___ MATERIAL PROVIDED
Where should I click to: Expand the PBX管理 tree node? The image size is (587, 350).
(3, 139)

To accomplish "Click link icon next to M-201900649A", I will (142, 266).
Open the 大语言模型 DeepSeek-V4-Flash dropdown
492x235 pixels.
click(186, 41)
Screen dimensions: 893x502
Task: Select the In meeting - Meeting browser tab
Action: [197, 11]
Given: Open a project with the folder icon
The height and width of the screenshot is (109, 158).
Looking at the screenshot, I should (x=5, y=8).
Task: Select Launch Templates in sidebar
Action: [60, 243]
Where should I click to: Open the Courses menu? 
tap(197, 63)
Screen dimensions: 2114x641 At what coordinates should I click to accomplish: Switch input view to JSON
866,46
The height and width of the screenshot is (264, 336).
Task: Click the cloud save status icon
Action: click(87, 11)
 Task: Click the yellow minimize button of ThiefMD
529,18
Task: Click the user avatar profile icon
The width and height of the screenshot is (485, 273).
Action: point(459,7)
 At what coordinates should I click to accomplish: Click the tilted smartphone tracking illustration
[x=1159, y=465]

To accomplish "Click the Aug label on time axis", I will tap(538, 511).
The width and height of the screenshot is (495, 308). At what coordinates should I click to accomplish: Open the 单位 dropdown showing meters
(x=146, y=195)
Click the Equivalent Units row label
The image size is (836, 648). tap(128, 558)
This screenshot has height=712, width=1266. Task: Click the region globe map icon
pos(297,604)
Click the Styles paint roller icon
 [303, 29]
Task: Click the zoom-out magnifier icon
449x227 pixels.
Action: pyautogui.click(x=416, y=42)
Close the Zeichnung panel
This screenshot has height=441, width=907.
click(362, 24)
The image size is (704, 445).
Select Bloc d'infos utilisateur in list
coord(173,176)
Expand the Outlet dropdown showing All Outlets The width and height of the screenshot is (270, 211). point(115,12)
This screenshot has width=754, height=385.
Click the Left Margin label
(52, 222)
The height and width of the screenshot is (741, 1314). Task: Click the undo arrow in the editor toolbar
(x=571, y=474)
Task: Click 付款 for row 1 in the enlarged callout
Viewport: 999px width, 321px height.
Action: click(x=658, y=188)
______
TO DO =>
Copy out every one of the entries above, word for word, without changing anything.

SOLVED PROBLEM =>
Where should I click to: Expand the PBX管理 tree node? The image size is (587, 350).
(3, 139)

To accomplish "Click link icon next to M-201900649A", I will (142, 266).
Open the 大语言模型 DeepSeek-V4-Flash dropdown
492x235 pixels.
click(186, 41)
Screen dimensions: 893x502
Task: Select the In meeting - Meeting browser tab
Action: [197, 11]
Given: Open a project with the folder icon
The height and width of the screenshot is (109, 158).
Looking at the screenshot, I should (x=5, y=8).
Task: Select Launch Templates in sidebar
Action: [60, 243]
Where should I click to: Open the Courses menu? 
tap(197, 63)
Screen dimensions: 2114x641 At what coordinates should I click to accomplish: Switch input view to JSON
866,46
The height and width of the screenshot is (264, 336).
Task: Click the cloud save status icon
Action: click(87, 11)
 Task: Click the yellow minimize button of ThiefMD
529,18
Task: Click the user avatar profile icon
The width and height of the screenshot is (485, 273).
Action: point(459,7)
 At what coordinates should I click to accomplish: Click the tilted smartphone tracking illustration
[x=1159, y=465]

To accomplish "Click the Aug label on time axis", I will tap(538, 511).
The width and height of the screenshot is (495, 308). At what coordinates should I click to accomplish: Open the 单位 dropdown showing meters
(x=146, y=195)
Click the Equivalent Units row label
The image size is (836, 648). tap(128, 558)
This screenshot has height=712, width=1266. Task: Click the region globe map icon
pos(297,604)
Click the Styles paint roller icon
 [303, 29]
Task: Click the zoom-out magnifier icon
449x227 pixels.
Action: pyautogui.click(x=416, y=42)
Close the Zeichnung panel
This screenshot has height=441, width=907.
click(362, 24)
The image size is (704, 445).
Select Bloc d'infos utilisateur in list
coord(173,176)
Expand the Outlet dropdown showing All Outlets The width and height of the screenshot is (270, 211). point(115,12)
This screenshot has width=754, height=385.
Click the Left Margin label
(52, 222)
The height and width of the screenshot is (741, 1314). Task: Click the undo arrow in the editor toolbar
(x=571, y=474)
Task: Click 付款 for row 1 in the enlarged callout
Viewport: 999px width, 321px height.
Action: click(x=658, y=188)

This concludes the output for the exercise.